Task description:
Please transcribe the listing below exactly, but only from the line containing "Instruction: Click the Discovery" through its last line.

──────────

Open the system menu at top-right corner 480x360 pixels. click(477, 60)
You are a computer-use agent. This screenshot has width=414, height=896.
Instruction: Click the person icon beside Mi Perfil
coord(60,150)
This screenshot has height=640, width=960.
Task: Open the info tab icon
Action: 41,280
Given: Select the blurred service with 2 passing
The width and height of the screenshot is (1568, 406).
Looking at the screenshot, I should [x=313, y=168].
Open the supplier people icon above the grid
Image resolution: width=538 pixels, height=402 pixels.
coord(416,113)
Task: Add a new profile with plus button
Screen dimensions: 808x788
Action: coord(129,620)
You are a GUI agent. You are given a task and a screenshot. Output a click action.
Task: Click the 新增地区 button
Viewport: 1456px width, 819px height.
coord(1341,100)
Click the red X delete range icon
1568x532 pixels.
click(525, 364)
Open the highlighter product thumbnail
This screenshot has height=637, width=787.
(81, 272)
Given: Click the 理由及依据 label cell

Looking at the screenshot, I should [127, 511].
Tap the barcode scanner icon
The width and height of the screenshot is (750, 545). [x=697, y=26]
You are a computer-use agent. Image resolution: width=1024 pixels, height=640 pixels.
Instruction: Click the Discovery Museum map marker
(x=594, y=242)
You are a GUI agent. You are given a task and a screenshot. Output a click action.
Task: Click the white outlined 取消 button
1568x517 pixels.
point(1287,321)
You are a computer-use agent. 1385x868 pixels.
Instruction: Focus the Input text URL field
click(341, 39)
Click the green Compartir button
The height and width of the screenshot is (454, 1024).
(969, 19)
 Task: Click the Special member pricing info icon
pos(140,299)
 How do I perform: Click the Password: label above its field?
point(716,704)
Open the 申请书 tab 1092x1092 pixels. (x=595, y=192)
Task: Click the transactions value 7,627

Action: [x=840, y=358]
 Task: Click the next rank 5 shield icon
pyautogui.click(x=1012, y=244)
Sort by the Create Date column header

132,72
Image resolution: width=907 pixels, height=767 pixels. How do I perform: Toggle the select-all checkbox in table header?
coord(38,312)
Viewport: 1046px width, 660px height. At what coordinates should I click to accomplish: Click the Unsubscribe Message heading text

──────────

Completed exercise:
Instruction: Click the Discovery Museum map marker
(x=594, y=242)
You are a GUI agent. You are given a task and a screenshot. Output a click action.
Task: Click the white outlined 取消 button
1568x517 pixels.
point(1287,321)
You are a computer-use agent. 1385x868 pixels.
Instruction: Focus the Input text URL field
click(341, 39)
Click the green Compartir button
The height and width of the screenshot is (454, 1024).
(969, 19)
 Task: Click the Special member pricing info icon
pos(140,299)
 How do I perform: Click the Password: label above its field?
point(716,704)
Open the 申请书 tab 1092x1092 pixels. (x=595, y=192)
Task: Click the transactions value 7,627

Action: [x=840, y=358]
 Task: Click the next rank 5 shield icon
pyautogui.click(x=1012, y=244)
Sort by the Create Date column header

132,72
Image resolution: width=907 pixels, height=767 pixels. How do I perform: Toggle the select-all checkbox in table header?
coord(38,312)
Viewport: 1046px width, 660px height. At what coordinates should I click to accomplish: Click the Unsubscribe Message heading text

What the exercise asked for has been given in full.